I cannot imagine, then, paying €3,500 (£3,000) to have one clamped on in exchange for no festival at all. But some people are about to do that, because this is what Balenciaga is selling as part of its autumn/winter 2024-25 haute couture collection.
Debuted in Paris last week, the “raver bracelet” is an accessory designed to resemble a festival wristband that’s been slowly disintegrating on you for years. It’s hand-embroidered using “various artisanal techniques” to appear “worn and aged” in a way that requires a full day of work to create. For this reason, you can get one by appointment only.

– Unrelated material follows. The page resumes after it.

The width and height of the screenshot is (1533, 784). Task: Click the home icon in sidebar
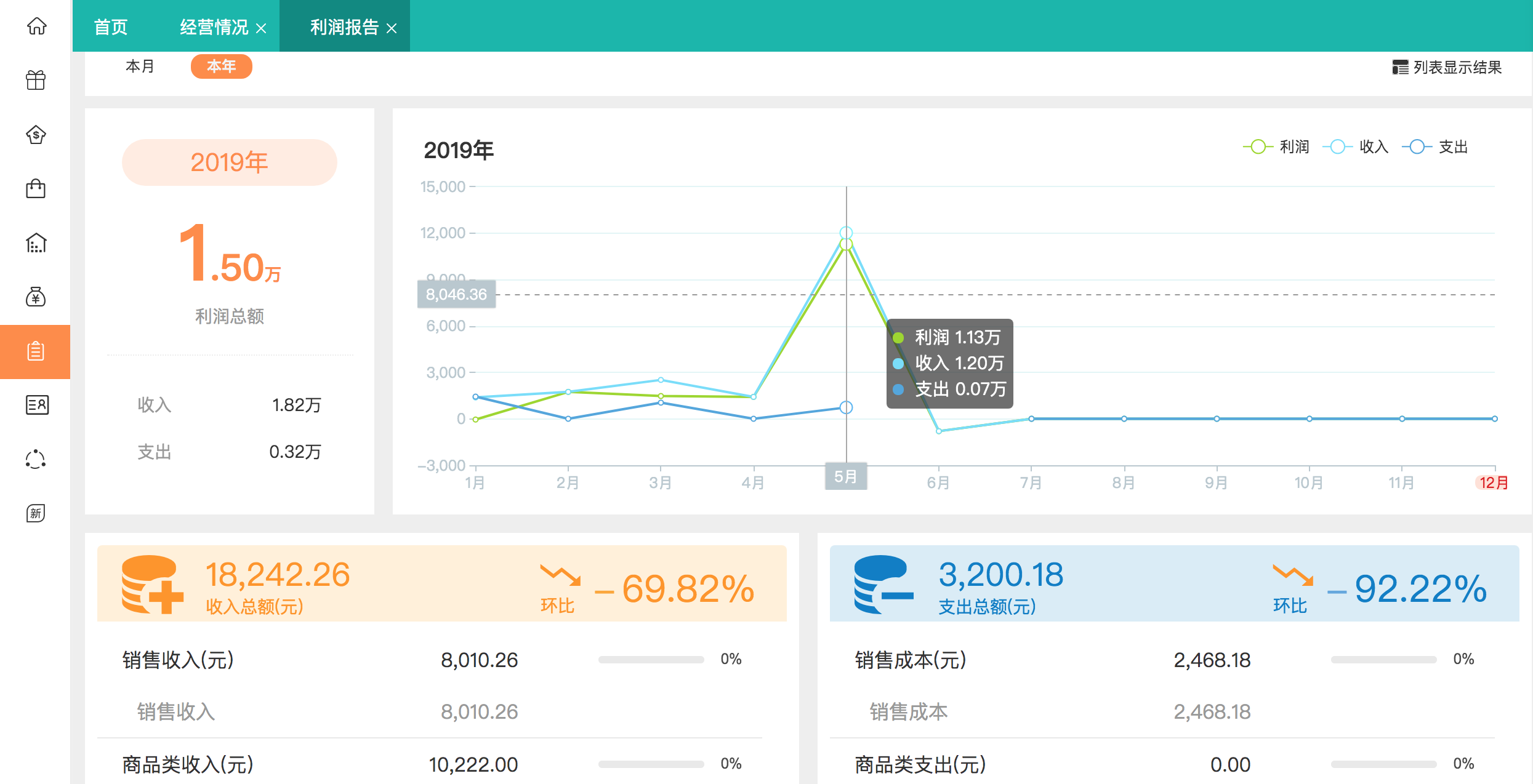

It’s difficult to say who this is for exactly. Demna, Balenciaga’s creative director, typically goes for a mix of high end and subcultural signifiers that play with expectations of luxury. This involves a viral marketing approach that has involved the release of the T-shirt shirt (a dress shirt stitched on to the front of a T-shirt), the “gaffer bangle” (a roll of clear sticky tape) and a handbag that looks like an empty packet of Lay’s crisps.
The “raver bracelet” follows the same logic, but is rooted more deliberately in 00s skate and metal touchstones. The range also includes a “Dalston ball earring” (the thing they give you when you get the top of your ear pierced), a “handpainted gothic hoodie” (which looks like knock-off metal band merch) and a €15,000 pair of “baggy jeans”. It’s nu-metal pop art; Kerrang! goes Kardashian.
It also taps into the (mostly teenage) obsession with leaving your festival wristbands on for clout. When I was younger, wristbands weren’t the source of irritation in the bathroom that they are now. They were a mark of pride. Military medals that proved you survived the great Glastonbury washout of 1997. That, yes, you were there when the Mars Volta played that three-hour set at All Tomorrow’s Parties in 2005, and experienced new rave summer at Reading and Leeds 2007 when Hadouken, New Young Pony Club, CSS, LCD Soundsystem and Klaxons were billed back to back. They prove that you’re not a newbie, which, when you’re 19, gives you the authority to say things like “Oh, you lugged beer from home? We just get ours from the big Tesco in town … ” with absolute arrogance.
At one point I was rocking four years’ worth of Reading wristbands at once – which is, obviously, foul. They smelled so bad my mam once threatened to cut them off me in my sleep. But my dedication to wearing them came from a place of love and identification with a particular culture. It was an attempt to signify who I was to the world, as it is for the people still wearing them now. There are some who will not be parted from them until they die, that’s how much they mean to them.
And to be fair, the “raver bracelet” does the same. Brandishing an expensive wristband for a non-existent festival makes a very loud statement about what kind of person you are; best of luck to anyone planning on wearing one to Download next year.